### Source passage
┏━━

So even though he qualifies in all other aspects, Jace doesn’t match either trial’s guidelines completely. So no trial for Jace. But wait. Isn’t that what compassionate use is for?!? This has to be the perfect scenario, right?!?
It would appear to be a textbook case for compassionate use, so the family appeals to the drug company. They get approved. YAY!!! Now all they have to do is get a treating hospital to agree. That should be simple, since he is so close to the qualifying criteria, right? As it turns out, no.
So far, two hospitals have turned Jace down for compassionate use. One because their governing board couldn’t reach a consensus and one because they “aren’t doing any more compassionate use” right now. I really wish I was making a typo there. I’m sure it was said with more compassion than I can assign to that statement, but that is a shoulder shrug in the face of a patient whose very life hangs in the balance.
Hospitals are businesses, and as a foundation, we spend a lot of our time trying to negotiate things to paint them in the best possible light. We want to be good partners. We want to highlight the successes and minimize the failures so that people will focus more on what we can do to work together. But this kind of thing has to be changed. NOW.

┗━━

### Brief
Could you quote, word for word, the part of the passage about Jace's compassionate-use appeal starting at "So even though" and ending at "turns out, no."?

### Material provided
┏━━

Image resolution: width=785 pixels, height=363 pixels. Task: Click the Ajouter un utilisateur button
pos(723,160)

┗━━
┏━━

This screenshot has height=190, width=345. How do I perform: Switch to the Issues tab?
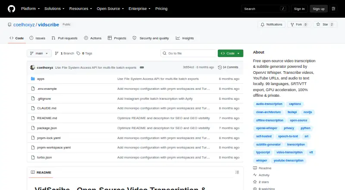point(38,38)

┗━━

### Completed exercise
So even though he qualifies in all other aspects, Jace doesn’t match either trial’s guidelines completely. So no trial for Jace. But wait. Isn’t that what compassionate use is for?!? This has to be the perfect scenario, right?!?
It would appear to be a textbook case for compassionate use, so the family appeals to the drug company. They get approved. YAY!!! Now all they have to do is get a treating hospital to agree. That should be simple, since he is so close to the qualifying criteria, right? As it turns out, no.